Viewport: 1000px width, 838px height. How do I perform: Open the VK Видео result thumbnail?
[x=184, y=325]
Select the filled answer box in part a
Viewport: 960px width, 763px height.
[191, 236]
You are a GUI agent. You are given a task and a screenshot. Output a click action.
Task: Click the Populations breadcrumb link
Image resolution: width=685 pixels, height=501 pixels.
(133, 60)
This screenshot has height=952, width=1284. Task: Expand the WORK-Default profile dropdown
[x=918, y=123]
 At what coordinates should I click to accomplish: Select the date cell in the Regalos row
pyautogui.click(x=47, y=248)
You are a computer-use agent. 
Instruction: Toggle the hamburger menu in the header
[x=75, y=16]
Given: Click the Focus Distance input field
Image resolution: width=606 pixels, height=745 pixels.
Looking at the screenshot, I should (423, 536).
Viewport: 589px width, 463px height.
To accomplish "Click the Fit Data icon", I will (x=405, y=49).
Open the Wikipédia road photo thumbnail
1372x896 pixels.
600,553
#####
* WHAT YOU HAVE TO DO: Find the line that contains "Viewport: 589px width, 463px height.". Copy it and every line after it to the end of the records, exactly, and nothing more.

* TASK OUTPUT:
Viewport: 589px width, 463px height.
To accomplish "Click the Fit Data icon", I will (x=405, y=49).
Open the Wikipédia road photo thumbnail
1372x896 pixels.
600,553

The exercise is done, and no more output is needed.